Reproduce every line in the listing that contains the word "computer".

= Beginning of Section =

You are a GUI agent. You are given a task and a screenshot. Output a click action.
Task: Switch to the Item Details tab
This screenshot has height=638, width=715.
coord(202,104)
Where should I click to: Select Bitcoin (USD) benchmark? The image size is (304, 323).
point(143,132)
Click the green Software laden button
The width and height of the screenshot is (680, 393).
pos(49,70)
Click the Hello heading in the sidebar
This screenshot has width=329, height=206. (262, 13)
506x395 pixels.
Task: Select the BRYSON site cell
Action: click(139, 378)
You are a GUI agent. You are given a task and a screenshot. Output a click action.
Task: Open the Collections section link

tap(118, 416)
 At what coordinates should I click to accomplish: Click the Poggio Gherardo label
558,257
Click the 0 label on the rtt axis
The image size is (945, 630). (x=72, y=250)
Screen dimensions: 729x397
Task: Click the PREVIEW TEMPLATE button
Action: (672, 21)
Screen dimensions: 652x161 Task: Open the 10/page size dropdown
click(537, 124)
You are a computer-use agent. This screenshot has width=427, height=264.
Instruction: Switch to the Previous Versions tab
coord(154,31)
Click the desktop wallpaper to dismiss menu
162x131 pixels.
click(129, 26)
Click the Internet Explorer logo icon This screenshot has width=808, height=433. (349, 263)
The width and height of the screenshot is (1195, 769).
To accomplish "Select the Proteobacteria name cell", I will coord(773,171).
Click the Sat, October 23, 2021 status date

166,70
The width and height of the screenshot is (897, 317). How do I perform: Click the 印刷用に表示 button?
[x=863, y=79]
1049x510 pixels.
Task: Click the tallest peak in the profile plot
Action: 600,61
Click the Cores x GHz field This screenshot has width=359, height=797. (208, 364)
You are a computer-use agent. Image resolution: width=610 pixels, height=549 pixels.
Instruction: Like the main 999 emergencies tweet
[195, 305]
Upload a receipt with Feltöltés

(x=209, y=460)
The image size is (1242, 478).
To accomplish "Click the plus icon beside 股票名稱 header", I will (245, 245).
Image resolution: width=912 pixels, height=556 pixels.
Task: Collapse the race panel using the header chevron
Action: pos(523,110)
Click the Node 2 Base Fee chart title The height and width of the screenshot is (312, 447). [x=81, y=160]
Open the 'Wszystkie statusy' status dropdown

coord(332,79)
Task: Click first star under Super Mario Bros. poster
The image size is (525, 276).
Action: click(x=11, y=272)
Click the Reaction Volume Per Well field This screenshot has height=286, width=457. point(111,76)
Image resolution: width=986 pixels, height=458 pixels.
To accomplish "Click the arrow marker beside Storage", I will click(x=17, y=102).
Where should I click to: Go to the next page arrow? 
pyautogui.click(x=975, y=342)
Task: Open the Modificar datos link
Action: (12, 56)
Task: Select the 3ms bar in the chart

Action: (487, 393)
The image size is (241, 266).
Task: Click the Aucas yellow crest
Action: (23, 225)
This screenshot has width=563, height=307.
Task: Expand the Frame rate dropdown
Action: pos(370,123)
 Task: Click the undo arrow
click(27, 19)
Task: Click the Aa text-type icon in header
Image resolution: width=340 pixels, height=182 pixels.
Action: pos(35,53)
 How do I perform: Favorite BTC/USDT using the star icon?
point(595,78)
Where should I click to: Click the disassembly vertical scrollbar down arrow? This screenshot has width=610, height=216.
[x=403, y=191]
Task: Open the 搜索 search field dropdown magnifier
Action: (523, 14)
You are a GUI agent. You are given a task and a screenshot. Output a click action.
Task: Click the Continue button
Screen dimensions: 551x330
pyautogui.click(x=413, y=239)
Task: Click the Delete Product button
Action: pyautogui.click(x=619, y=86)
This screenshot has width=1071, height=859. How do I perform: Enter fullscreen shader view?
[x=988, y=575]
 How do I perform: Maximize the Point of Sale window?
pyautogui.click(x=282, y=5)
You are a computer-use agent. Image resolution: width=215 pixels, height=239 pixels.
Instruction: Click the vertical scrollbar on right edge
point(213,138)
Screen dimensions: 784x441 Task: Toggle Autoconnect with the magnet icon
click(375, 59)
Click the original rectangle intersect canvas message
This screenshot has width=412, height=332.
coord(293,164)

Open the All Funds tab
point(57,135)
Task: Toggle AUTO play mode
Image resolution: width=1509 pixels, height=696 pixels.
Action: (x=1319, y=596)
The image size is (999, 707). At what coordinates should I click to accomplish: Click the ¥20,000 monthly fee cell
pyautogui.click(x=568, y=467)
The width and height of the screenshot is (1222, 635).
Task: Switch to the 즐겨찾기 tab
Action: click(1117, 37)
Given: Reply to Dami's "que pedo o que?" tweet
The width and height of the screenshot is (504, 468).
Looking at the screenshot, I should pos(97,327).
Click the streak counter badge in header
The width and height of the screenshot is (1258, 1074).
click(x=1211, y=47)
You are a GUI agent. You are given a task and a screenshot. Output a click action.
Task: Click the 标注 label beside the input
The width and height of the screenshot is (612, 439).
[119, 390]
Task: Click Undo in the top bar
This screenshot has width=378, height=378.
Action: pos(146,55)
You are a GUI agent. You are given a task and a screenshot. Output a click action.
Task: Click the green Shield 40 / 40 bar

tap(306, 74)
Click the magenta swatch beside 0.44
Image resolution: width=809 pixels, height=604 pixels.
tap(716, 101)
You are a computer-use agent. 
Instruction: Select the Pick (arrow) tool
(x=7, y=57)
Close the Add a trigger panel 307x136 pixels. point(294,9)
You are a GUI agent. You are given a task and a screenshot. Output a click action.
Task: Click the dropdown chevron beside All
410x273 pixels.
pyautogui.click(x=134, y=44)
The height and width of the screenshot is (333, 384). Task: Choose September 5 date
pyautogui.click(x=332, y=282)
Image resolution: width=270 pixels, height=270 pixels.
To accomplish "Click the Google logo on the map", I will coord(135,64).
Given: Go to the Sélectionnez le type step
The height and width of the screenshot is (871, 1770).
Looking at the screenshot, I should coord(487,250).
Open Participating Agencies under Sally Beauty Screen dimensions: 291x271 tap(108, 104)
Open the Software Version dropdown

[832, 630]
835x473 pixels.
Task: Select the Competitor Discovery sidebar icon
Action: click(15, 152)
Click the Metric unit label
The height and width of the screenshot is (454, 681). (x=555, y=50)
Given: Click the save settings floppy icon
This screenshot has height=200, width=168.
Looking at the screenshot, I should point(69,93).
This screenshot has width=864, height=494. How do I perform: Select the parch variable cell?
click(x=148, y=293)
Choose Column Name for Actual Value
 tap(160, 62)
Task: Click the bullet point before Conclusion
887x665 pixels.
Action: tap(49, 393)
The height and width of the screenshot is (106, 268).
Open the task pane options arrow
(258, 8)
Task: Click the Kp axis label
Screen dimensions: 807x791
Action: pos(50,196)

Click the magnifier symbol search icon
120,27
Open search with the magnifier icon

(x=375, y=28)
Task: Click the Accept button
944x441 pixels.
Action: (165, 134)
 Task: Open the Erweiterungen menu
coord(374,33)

= End of Section =

Written answer
You are a computer-use agent. This screenshot has width=427, height=264.
You are a computer-use agent. Image resolution: width=610 pixels, height=549 pixels.
You are a computer-use agent. Image resolution: width=215 pixels, height=239 pixels.
You are a computer-use agent. 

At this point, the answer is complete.